- What the exercise asks: What is needed is a copy of each line in the listing below that contains "section".

- Supplied records:
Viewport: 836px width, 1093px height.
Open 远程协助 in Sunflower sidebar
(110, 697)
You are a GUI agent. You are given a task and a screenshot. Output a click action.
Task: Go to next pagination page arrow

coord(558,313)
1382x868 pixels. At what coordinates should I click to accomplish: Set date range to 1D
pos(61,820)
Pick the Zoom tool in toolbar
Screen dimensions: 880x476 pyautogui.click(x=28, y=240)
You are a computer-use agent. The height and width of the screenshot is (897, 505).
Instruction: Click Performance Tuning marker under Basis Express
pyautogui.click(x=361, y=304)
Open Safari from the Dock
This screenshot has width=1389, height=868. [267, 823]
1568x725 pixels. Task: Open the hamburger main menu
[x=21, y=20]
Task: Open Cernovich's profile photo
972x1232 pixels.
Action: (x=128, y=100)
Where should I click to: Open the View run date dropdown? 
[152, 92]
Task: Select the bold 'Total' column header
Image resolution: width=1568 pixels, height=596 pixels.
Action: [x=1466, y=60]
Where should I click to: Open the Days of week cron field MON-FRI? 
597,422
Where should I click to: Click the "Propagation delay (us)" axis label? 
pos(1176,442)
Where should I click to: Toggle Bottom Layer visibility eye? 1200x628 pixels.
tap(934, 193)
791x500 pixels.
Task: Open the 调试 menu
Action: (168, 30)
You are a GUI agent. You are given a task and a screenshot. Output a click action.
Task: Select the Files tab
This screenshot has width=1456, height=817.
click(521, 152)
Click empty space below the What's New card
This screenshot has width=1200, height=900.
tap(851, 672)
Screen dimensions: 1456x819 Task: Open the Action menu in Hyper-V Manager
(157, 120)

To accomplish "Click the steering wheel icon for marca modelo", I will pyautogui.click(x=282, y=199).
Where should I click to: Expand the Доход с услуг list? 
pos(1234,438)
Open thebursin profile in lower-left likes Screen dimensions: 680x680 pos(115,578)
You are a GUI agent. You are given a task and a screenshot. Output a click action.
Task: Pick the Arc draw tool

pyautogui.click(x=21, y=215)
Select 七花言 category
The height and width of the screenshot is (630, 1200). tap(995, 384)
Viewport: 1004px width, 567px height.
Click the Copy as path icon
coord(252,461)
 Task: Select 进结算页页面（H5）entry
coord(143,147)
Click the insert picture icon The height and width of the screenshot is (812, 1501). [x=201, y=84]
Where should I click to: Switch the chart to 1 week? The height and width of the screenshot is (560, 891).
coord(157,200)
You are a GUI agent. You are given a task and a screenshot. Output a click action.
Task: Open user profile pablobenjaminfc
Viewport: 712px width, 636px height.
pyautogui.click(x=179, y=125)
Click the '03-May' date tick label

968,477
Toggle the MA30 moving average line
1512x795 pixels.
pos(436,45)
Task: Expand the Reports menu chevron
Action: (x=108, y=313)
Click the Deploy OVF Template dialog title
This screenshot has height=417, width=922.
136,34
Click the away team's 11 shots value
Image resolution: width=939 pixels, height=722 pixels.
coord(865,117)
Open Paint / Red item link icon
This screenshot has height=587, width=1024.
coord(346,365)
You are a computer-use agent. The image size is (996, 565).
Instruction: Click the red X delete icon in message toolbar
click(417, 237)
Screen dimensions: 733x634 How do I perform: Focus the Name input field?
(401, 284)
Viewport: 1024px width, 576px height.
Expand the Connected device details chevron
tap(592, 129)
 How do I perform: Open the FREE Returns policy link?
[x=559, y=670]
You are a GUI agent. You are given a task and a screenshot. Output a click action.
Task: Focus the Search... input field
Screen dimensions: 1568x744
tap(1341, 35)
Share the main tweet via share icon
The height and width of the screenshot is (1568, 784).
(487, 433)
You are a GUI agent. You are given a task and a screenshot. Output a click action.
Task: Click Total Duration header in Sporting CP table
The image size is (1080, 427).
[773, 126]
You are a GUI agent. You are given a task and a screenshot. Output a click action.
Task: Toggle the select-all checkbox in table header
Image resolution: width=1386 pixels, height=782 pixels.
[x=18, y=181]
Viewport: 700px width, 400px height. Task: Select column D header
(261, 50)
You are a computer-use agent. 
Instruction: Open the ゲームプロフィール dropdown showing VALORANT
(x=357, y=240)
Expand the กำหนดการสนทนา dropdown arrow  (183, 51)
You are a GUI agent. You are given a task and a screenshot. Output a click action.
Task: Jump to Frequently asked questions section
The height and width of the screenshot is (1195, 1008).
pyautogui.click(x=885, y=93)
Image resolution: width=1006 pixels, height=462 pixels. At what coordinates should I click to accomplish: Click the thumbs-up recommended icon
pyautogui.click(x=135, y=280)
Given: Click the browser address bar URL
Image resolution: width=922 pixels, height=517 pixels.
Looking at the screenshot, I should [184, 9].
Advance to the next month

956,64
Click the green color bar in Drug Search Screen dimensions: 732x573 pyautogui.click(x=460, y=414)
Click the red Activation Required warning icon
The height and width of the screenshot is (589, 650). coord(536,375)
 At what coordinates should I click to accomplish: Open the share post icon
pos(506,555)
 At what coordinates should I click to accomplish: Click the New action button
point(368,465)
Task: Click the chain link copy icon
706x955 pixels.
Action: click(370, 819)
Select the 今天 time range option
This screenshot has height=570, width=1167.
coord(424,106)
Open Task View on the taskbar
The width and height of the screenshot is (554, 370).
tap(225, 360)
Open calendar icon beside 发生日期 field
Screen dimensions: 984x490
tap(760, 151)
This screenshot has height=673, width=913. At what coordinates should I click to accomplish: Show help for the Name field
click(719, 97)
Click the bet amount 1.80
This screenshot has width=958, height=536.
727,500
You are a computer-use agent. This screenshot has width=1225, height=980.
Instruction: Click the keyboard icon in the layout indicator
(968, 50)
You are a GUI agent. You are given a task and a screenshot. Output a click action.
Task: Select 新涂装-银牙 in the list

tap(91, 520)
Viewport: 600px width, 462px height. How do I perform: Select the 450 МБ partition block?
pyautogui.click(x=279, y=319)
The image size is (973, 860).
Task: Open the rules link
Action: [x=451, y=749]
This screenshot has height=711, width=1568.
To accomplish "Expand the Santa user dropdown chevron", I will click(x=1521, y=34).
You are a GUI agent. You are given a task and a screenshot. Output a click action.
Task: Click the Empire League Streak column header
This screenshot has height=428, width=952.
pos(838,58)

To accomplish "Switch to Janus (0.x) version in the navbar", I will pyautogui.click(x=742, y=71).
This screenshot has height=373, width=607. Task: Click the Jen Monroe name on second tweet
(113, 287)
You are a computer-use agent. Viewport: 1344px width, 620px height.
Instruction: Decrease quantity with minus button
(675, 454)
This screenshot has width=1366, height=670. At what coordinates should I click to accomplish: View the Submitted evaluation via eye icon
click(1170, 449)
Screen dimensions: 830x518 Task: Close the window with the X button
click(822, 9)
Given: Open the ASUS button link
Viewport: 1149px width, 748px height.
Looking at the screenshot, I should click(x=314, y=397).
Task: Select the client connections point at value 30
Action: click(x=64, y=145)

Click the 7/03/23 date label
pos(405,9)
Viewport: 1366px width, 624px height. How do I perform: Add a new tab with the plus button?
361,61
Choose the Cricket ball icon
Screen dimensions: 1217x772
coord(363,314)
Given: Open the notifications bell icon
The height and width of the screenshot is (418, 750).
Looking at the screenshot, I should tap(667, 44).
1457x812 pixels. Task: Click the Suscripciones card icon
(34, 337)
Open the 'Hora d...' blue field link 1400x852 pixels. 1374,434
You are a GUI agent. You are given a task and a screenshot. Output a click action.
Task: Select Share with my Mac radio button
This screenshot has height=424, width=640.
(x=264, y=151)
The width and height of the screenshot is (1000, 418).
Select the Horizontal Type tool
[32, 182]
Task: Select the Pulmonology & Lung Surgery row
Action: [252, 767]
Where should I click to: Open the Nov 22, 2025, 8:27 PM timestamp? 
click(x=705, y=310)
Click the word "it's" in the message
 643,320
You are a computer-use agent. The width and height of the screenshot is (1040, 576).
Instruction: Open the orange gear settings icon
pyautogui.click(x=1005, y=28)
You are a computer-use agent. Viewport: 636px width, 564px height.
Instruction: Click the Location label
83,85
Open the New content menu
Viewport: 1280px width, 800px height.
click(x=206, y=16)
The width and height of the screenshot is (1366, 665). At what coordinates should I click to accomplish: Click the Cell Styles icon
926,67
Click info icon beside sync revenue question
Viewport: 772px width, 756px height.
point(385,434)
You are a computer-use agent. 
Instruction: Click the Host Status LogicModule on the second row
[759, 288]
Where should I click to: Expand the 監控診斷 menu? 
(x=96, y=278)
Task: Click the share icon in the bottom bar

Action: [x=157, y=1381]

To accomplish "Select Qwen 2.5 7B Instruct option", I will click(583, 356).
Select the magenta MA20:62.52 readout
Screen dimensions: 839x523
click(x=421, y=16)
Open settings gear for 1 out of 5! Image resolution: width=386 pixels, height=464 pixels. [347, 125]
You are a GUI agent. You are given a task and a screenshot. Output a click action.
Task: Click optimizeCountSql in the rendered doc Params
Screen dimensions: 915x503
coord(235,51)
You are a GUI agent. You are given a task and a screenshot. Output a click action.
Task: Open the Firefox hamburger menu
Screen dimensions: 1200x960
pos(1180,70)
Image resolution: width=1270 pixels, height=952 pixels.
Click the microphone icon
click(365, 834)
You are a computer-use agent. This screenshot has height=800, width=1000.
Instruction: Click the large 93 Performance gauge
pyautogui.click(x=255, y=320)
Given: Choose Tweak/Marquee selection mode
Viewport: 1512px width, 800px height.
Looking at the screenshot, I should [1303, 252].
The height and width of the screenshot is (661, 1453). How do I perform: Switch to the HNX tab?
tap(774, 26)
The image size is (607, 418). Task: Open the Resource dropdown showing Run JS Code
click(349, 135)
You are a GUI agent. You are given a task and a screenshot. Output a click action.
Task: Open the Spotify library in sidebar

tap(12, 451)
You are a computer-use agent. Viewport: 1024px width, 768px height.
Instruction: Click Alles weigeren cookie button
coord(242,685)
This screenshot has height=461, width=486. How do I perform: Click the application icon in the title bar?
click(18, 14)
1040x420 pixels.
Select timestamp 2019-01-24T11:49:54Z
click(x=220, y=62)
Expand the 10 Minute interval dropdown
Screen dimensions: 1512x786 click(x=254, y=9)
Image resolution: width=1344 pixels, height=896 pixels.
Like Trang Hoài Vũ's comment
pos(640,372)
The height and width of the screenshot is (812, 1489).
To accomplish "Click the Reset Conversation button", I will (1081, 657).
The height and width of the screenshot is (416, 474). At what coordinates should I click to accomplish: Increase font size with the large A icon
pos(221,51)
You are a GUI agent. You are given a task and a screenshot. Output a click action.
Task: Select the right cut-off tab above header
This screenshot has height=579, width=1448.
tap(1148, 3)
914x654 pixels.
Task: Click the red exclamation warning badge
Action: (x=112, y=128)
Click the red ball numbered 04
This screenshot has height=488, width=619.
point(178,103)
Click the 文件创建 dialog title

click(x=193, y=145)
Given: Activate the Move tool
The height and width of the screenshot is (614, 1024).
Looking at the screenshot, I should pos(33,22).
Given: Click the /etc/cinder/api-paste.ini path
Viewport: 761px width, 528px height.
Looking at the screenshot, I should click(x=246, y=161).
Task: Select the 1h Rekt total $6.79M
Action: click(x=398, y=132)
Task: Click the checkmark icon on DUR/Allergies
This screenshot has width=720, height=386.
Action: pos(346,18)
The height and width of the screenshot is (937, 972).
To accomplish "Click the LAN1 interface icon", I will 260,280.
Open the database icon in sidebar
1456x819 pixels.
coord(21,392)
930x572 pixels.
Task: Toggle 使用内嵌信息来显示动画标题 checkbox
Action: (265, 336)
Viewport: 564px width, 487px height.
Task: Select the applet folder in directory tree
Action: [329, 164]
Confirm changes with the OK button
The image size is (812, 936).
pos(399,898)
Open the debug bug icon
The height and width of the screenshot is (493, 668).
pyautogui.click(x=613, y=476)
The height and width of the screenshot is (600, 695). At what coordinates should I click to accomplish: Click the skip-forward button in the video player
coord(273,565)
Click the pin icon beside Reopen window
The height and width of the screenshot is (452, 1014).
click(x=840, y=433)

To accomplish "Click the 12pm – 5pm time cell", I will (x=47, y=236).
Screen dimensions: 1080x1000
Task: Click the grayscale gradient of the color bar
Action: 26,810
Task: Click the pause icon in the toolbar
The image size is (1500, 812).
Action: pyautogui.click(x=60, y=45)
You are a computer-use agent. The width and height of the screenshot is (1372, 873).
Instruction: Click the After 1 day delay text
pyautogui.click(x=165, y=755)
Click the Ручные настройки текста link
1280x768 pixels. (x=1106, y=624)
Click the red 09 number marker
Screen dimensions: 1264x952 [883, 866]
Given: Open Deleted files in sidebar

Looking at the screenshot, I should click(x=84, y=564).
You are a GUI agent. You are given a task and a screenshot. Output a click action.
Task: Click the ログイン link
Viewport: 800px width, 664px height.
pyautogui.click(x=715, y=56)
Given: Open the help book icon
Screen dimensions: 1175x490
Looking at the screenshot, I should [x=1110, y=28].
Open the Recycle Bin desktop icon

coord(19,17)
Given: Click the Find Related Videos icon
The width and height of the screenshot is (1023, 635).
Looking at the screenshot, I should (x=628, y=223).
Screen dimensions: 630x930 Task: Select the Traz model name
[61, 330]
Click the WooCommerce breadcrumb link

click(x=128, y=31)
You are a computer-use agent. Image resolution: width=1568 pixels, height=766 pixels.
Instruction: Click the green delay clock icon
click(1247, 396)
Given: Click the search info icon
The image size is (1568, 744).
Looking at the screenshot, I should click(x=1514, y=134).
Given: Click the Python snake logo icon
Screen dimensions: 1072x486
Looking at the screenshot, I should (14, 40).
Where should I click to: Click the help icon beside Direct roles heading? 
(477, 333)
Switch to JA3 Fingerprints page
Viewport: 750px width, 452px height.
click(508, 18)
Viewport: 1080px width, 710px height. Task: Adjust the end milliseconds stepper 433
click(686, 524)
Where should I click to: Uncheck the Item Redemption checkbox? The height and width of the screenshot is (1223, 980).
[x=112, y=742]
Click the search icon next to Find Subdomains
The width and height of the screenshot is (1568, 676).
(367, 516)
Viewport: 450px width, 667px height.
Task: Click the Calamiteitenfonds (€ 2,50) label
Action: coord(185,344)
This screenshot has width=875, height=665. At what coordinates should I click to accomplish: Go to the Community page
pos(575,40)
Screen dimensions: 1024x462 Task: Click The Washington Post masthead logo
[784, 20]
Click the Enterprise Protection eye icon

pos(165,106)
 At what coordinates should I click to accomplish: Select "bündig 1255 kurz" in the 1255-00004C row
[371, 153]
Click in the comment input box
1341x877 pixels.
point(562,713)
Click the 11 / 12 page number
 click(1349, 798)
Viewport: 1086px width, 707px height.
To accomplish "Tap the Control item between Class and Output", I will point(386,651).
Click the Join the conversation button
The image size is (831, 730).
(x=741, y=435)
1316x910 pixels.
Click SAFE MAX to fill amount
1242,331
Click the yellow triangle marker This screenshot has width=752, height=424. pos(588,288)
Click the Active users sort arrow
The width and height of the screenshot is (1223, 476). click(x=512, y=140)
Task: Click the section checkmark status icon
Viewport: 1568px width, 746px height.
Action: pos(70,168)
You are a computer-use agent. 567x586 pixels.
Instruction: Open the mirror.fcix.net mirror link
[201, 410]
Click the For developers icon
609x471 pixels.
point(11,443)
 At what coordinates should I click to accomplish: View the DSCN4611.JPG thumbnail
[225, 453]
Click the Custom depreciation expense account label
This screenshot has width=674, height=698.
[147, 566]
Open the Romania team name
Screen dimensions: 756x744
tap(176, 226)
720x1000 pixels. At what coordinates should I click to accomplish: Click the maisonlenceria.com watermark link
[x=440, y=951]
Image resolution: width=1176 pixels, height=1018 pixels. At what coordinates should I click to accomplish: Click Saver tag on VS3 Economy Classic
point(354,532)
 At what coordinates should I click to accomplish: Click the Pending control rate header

- Response area:
Task: Jump to Frequently asked questions section
Task: Click the section checkmark status icon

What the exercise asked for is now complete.